[Data entries]
::::::::::
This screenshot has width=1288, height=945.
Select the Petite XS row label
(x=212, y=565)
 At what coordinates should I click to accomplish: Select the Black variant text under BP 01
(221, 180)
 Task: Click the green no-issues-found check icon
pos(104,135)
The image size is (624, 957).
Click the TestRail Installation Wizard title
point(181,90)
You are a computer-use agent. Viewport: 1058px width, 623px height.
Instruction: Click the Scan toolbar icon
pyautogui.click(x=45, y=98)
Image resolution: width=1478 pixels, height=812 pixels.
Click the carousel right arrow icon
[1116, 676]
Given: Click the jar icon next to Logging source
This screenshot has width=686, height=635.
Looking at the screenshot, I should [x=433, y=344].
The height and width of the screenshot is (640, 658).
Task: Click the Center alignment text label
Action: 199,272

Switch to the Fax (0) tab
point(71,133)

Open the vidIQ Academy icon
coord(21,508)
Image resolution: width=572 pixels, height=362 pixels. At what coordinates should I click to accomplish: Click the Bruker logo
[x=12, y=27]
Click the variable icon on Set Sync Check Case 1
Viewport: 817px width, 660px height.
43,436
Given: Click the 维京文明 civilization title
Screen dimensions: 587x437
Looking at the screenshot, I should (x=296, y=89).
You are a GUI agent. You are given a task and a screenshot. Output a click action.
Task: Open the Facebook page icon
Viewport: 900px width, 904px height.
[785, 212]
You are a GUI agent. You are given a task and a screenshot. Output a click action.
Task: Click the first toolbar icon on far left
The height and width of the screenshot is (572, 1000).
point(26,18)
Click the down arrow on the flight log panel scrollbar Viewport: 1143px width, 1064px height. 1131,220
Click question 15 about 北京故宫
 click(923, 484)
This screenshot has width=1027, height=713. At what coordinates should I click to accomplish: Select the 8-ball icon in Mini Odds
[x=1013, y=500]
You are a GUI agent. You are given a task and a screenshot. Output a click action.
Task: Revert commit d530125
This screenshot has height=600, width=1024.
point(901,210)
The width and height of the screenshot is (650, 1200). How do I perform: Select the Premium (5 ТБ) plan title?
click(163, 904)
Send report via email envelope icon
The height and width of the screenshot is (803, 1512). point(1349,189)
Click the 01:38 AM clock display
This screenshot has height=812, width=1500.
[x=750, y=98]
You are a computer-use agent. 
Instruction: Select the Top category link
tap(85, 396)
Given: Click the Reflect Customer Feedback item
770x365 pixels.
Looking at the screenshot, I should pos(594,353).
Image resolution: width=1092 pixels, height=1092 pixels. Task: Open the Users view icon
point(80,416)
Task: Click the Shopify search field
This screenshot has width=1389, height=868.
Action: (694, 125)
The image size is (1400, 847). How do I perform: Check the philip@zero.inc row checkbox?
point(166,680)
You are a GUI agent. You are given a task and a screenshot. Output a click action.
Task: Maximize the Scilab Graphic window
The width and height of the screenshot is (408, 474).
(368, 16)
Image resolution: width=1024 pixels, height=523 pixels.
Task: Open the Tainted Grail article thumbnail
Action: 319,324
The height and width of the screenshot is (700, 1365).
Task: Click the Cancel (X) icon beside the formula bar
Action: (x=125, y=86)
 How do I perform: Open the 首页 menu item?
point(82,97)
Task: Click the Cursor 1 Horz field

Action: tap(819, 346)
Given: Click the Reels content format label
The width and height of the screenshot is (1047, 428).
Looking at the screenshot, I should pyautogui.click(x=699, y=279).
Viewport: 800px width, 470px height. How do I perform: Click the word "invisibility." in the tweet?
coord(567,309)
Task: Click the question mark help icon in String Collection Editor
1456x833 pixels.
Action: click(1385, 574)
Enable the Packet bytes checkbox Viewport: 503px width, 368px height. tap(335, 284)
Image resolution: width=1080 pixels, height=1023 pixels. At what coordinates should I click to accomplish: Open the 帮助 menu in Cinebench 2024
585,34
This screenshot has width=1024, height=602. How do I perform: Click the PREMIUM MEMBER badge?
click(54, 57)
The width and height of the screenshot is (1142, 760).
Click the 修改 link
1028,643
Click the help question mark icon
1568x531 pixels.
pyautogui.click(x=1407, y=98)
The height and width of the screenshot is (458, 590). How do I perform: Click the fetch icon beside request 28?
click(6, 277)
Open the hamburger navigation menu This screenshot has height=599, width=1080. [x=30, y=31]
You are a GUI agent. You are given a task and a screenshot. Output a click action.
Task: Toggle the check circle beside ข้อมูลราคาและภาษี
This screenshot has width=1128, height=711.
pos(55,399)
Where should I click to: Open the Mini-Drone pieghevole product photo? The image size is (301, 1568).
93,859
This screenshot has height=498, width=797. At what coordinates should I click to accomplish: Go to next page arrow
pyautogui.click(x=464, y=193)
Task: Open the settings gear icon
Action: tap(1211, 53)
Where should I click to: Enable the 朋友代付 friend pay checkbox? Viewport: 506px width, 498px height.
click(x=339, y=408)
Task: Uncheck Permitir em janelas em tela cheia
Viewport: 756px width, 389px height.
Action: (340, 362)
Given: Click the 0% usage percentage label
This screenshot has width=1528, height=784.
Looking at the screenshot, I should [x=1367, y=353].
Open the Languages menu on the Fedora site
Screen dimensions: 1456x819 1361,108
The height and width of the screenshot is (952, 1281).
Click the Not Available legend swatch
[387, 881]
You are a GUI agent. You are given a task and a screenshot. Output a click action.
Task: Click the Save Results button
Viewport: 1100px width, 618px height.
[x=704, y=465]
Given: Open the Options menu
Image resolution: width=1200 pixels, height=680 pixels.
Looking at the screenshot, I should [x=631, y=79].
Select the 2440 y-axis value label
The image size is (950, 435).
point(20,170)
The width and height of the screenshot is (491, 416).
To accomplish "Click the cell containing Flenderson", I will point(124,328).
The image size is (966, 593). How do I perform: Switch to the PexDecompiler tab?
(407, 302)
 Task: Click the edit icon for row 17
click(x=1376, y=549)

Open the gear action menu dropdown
::::::::::
> **WHAT YOU NEED TO DO**:
Every line above should be transcribed exactly.

> **ANSWER BELOW**:
This screenshot has width=1288, height=945.
Select the Petite XS row label
(x=212, y=565)
 At what coordinates should I click to accomplish: Select the Black variant text under BP 01
(221, 180)
 Task: Click the green no-issues-found check icon
pos(104,135)
The image size is (624, 957).
Click the TestRail Installation Wizard title
point(181,90)
You are a computer-use agent. Viewport: 1058px width, 623px height.
Instruction: Click the Scan toolbar icon
pyautogui.click(x=45, y=98)
Image resolution: width=1478 pixels, height=812 pixels.
Click the carousel right arrow icon
[1116, 676]
Given: Click the jar icon next to Logging source
This screenshot has width=686, height=635.
Looking at the screenshot, I should [x=433, y=344].
The height and width of the screenshot is (640, 658).
Task: Click the Center alignment text label
Action: 199,272

Switch to the Fax (0) tab
point(71,133)

Open the vidIQ Academy icon
coord(21,508)
Image resolution: width=572 pixels, height=362 pixels. At what coordinates should I click to accomplish: Click the Bruker logo
[x=12, y=27]
Click the variable icon on Set Sync Check Case 1
Viewport: 817px width, 660px height.
43,436
Given: Click the 维京文明 civilization title
Screen dimensions: 587x437
Looking at the screenshot, I should (x=296, y=89).
You are a GUI agent. You are given a task and a screenshot. Output a click action.
Task: Open the Facebook page icon
Viewport: 900px width, 904px height.
[785, 212]
You are a GUI agent. You are given a task and a screenshot. Output a click action.
Task: Click the first toolbar icon on far left
The height and width of the screenshot is (572, 1000).
point(26,18)
Click the down arrow on the flight log panel scrollbar Viewport: 1143px width, 1064px height. 1131,220
Click question 15 about 北京故宫
 click(923, 484)
This screenshot has width=1027, height=713. At what coordinates should I click to accomplish: Select the 8-ball icon in Mini Odds
[x=1013, y=500]
You are a GUI agent. You are given a task and a screenshot. Output a click action.
Task: Revert commit d530125
This screenshot has height=600, width=1024.
point(901,210)
The width and height of the screenshot is (650, 1200). How do I perform: Select the Premium (5 ТБ) plan title?
click(163, 904)
Send report via email envelope icon
The height and width of the screenshot is (803, 1512). point(1349,189)
Click the 01:38 AM clock display
This screenshot has height=812, width=1500.
[x=750, y=98]
You are a computer-use agent. 
Instruction: Select the Top category link
tap(85, 396)
Given: Click the Reflect Customer Feedback item
770x365 pixels.
Looking at the screenshot, I should pos(594,353).
Image resolution: width=1092 pixels, height=1092 pixels. Task: Open the Users view icon
point(80,416)
Task: Click the Shopify search field
This screenshot has width=1389, height=868.
Action: (694, 125)
The image size is (1400, 847). How do I perform: Check the philip@zero.inc row checkbox?
point(166,680)
You are a GUI agent. You are given a task and a screenshot. Output a click action.
Task: Maximize the Scilab Graphic window
The width and height of the screenshot is (408, 474).
(368, 16)
Image resolution: width=1024 pixels, height=523 pixels.
Task: Open the Tainted Grail article thumbnail
Action: 319,324
The height and width of the screenshot is (700, 1365).
Task: Click the Cancel (X) icon beside the formula bar
Action: (x=125, y=86)
 How do I perform: Open the 首页 menu item?
point(82,97)
Task: Click the Cursor 1 Horz field

Action: tap(819, 346)
Given: Click the Reels content format label
The width and height of the screenshot is (1047, 428).
Looking at the screenshot, I should pyautogui.click(x=699, y=279).
Viewport: 800px width, 470px height. How do I perform: Click the word "invisibility." in the tweet?
coord(567,309)
Task: Click the question mark help icon in String Collection Editor
1456x833 pixels.
Action: click(1385, 574)
Enable the Packet bytes checkbox Viewport: 503px width, 368px height. tap(335, 284)
Image resolution: width=1080 pixels, height=1023 pixels. At what coordinates should I click to accomplish: Open the 帮助 menu in Cinebench 2024
585,34
This screenshot has width=1024, height=602. How do I perform: Click the PREMIUM MEMBER badge?
click(54, 57)
The width and height of the screenshot is (1142, 760).
Click the 修改 link
1028,643
Click the help question mark icon
1568x531 pixels.
pyautogui.click(x=1407, y=98)
The height and width of the screenshot is (458, 590). How do I perform: Click the fetch icon beside request 28?
click(6, 277)
Open the hamburger navigation menu This screenshot has height=599, width=1080. [x=30, y=31]
You are a GUI agent. You are given a task and a screenshot. Output a click action.
Task: Toggle the check circle beside ข้อมูลราคาและภาษี
This screenshot has width=1128, height=711.
pos(55,399)
Where should I click to: Open the Mini-Drone pieghevole product photo? The image size is (301, 1568).
93,859
This screenshot has height=498, width=797. At what coordinates should I click to accomplish: Go to next page arrow
pyautogui.click(x=464, y=193)
Task: Open the settings gear icon
Action: tap(1211, 53)
Where should I click to: Enable the 朋友代付 friend pay checkbox? Viewport: 506px width, 498px height.
click(x=339, y=408)
Task: Uncheck Permitir em janelas em tela cheia
Viewport: 756px width, 389px height.
Action: (340, 362)
Given: Click the 0% usage percentage label
This screenshot has width=1528, height=784.
Looking at the screenshot, I should [x=1367, y=353].
Open the Languages menu on the Fedora site
Screen dimensions: 1456x819 1361,108
The height and width of the screenshot is (952, 1281).
Click the Not Available legend swatch
[387, 881]
You are a GUI agent. You are given a task and a screenshot. Output a click action.
Task: Click the Save Results button
Viewport: 1100px width, 618px height.
[x=704, y=465]
Given: Open the Options menu
Image resolution: width=1200 pixels, height=680 pixels.
Looking at the screenshot, I should [x=631, y=79].
Select the 2440 y-axis value label
The image size is (950, 435).
point(20,170)
The width and height of the screenshot is (491, 416).
To accomplish "Click the cell containing Flenderson", I will point(124,328).
The image size is (966, 593). How do I perform: Switch to the PexDecompiler tab?
(407, 302)
 Task: Click the edit icon for row 17
click(x=1376, y=549)

Open the gear action menu dropdown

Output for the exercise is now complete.